EXCERPT:

Question

Test for symmetry and then graph each polar equation.$$r^{2}=9 \cos 2 \theta$$

Answer

**step1 Test for Symmetry with respect to the Polar Axis**

To check for symmetry about the polar axis (which is equivalent to the x-axis in Cartesian coordinates), we replace $$\theta$$ with $$-\theta$$ in the given equation. If the resulting equation is equivalent to the original equation, then the graph is symmetric about the polar axis.

$$r^2 = 9 \cos 2(-\theta)$$

Using the trigonometric identity that states the cosine of a negative angle is equal to the cosine of the positive angle, i.e., $$\cos(-x) = \cos(x)$$, we can simplify the equation:

$$r^2 = 9 \cos 2\theta$$

Since the equation remains unchanged after the substitution, the graph is indeed symmetric with respect to the polar axis.

**step2 Test for Symmetry with respect to the Pole**

To check for symmetry about the pole (which is the origin in Cartesian coordinates), we replace $$r$$ with $$-r$$ in the given equation. If the resulting equation is equivalent to the original equation, then the graph is symmetric about the pole.

$$(-r)^2 = 9 \cos 2\theta$$

Simplifying the left side of the equation, since squaring a negative number results in a positive number, we get:

$$r^2 = 9 \cos 2\theta$$

As the equation remains unchanged after replacing $$r$$ with $$-r$$, the graph is symmetric with respect to the pole.

**step3 Test for Symmetry with respect to the line $$\theta = \frac{\pi}{2}$$**

To check for symmetry about the line $$\theta = \frac{\pi}{2}$$ (which is equivalent to the y-axis in Cartesian coordinates), we replace $$\theta$$ with $$\pi - \theta$$ in the given equation. If the resulting equation is equivalent to the original, then the graph is symmetric about the line $$\theta = \frac{\pi}{2}$$.

$$r^2 = 9 \cos 2(\pi - \theta)$$

First, distribute the 2 inside the cosine function. Then, using the trigonometric identity $$\cos(2\pi - x) = \cos(x)$$, we can simplify the expression:

$$r^2 = 9 \cos (2\pi - 2\theta)$$

$$r^2 = 9 \cos 2\theta$$

Since the equation remains unchanged, the graph is symmetric with respect to the line $$\theta = \frac{\pi}{2}$$.

REQUESTS:
1/ Translate this sentence from the polar-equation solution into Spanish: "Since the equation remains unchanged after the substitution, the graph is indeed symmetric with respect to the polar axis."
2/ In the polar-equation solution, what replaces r in the test for symmetry about the pole?
3/ From the polar-equation solution, extract the passage starting at "Using the trigonometric identity that" and ending at "to the polar axis.".

GIVEN DATA:

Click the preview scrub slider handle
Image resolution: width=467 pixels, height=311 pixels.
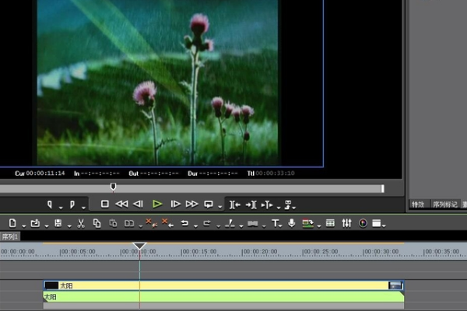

RESPONSES PER TASK:
1/ Dado que la ecuación permanece sin cambios después de la sustitución, la gráfica es, en efecto, simétrica con respecto al eje polar.

2/ -r

3/
Using the trigonometric identity that states the cosine of a negative angle is equal to the cosine of the positive angle, i.e., $$\cos(-x) = \cos(x)$$, we can simplify the equation:

$$r^2 = 9 \cos 2\theta$$

Since the equation remains unchanged after the substitution, the graph is indeed symmetric with respect to the polar axis.